Your code runs exactly as before. tokenspy just watches and keeps score.


Provider interceptors

Each supported SDK is patched at a specific method:

Provider Patched method
OpenAI openai.resources.chat.completions.Completions.create
Anthropic anthropic.resources.messages.Messages.create
Google google.generativeai.GenerativeModel.generate_content

The patch replaces the original method with a wrapper that:

  1. Delegates — calls the original method and captures the response
  2. Reads usage — extracts input_tokens, output_tokens from the response
  3. Calculates cost — looks up the model in the built-in pricing table
  4. Records — creates a CallRecord and stores it in the active Tracker
  5. Returns — passes the original response back to your code unchanged

Function attribution

When @tokenspy.profile wraps a function, it pushes the function name onto a thread-local stack before calling the function, and pops it after. The interceptors read from this stack to know which function to attribute the cost to.

Thread-local stack: []

Enter @profile("run_pipeline")
  Stack: ["run_pipeline"]

  LLM call → recorded as function_name="run_pipeline"

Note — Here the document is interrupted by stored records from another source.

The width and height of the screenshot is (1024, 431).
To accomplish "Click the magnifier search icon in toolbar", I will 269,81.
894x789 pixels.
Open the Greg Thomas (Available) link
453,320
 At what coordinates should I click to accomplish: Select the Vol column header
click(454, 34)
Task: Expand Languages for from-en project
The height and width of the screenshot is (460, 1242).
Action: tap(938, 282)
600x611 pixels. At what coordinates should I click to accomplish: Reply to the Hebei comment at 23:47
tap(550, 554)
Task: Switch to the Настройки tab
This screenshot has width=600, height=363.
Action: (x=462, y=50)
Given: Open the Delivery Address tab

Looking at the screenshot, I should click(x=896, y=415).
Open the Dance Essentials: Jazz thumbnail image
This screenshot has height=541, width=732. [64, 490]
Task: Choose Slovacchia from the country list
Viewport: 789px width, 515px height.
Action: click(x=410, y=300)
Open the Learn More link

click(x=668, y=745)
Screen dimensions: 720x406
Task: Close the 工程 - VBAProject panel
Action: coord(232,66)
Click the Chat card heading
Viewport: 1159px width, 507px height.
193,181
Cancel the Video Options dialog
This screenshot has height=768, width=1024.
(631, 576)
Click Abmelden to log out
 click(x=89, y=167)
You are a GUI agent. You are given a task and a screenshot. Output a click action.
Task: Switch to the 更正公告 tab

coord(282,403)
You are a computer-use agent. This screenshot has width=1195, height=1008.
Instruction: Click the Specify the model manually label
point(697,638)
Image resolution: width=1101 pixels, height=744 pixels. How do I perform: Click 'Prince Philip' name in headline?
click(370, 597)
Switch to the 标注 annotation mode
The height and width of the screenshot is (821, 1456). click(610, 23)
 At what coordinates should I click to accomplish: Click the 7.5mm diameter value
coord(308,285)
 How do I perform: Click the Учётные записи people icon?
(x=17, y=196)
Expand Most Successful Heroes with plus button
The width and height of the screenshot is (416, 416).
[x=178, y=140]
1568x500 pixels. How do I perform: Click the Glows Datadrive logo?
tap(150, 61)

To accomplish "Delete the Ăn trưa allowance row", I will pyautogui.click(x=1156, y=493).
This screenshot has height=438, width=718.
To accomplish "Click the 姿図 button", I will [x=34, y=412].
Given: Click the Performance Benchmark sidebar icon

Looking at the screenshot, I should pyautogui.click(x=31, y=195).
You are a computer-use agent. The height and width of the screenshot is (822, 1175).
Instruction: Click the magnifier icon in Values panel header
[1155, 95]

  Enter @profile("fetch_and_summarize")
    Stack: ["run_pipeline", "fetch_and_summarize"]

    LLM call → recorded as function_name="fetch_and_summarize"

  Exit @profile("fetch_and_summarize")
  Stack: ["run_pipeline"]

Exit @profile("run_pipeline")
Stack: []

Streaming

For streaming responses, the interceptor wraps the response iterator:

# Simplified
def patched_create(**kwargs):
    response = original_create(**kwargs)
    if kwargs.get("stream"):
        return _wrap_stream(response, tracker, function_name)
    else:
        _record(response, tracker, function_name)
        return response

The wrapper yields chunks unchanged and accumulates token counts. The call is recorded to the tracker after the last chunk is consumed.


Thread safety

The Tracker uses a threading.Lock around all writes. This means:

  • Multiple threads can make LLM calls concurrently
  • Each call is recorded atomically
  • Function attribution uses thread-local storage — two threads in different profiled functions don't interfere

Activation lifecycle

Interceptors are activated automatically when @tokenspy.profile or tokenspy.session() is first called. They persist until the process exits.

from tokenspy.interceptor import activate, deactivate, is_active

activate()      # patch all available SDKs
is_active()     # True
deactivate()    # restore all original methods
is_active()     # False

If an SDK isn't installed, its interceptor silently does nothing — no import errors.


Error handling

All interception code is wrapped in try/except. If tokenspy encounters an unexpected response format (e.g. a new SDK version), it logs a warning and returns the original response untouched. Your code is never interrupted by tokenspy bugs.


Built-in pricing table

Cost calculations use a static pricing table compiled from official provider pricing pages. No network calls are made — the table is bundled with the package.

from tokenspy.pricing import PRICING

# PRICING maps model name → (input_$/1M_tokens, output_$/1M_tokens)
print(PRICING["gpt-4o"])        # (2.5, 10.0)
print(PRICING["claude-haiku-4-5"])  # (0.8, 4.0)

See tokenspy/pricing.py for the full table, or call tokenspy.pricing.list_models() to get all known models.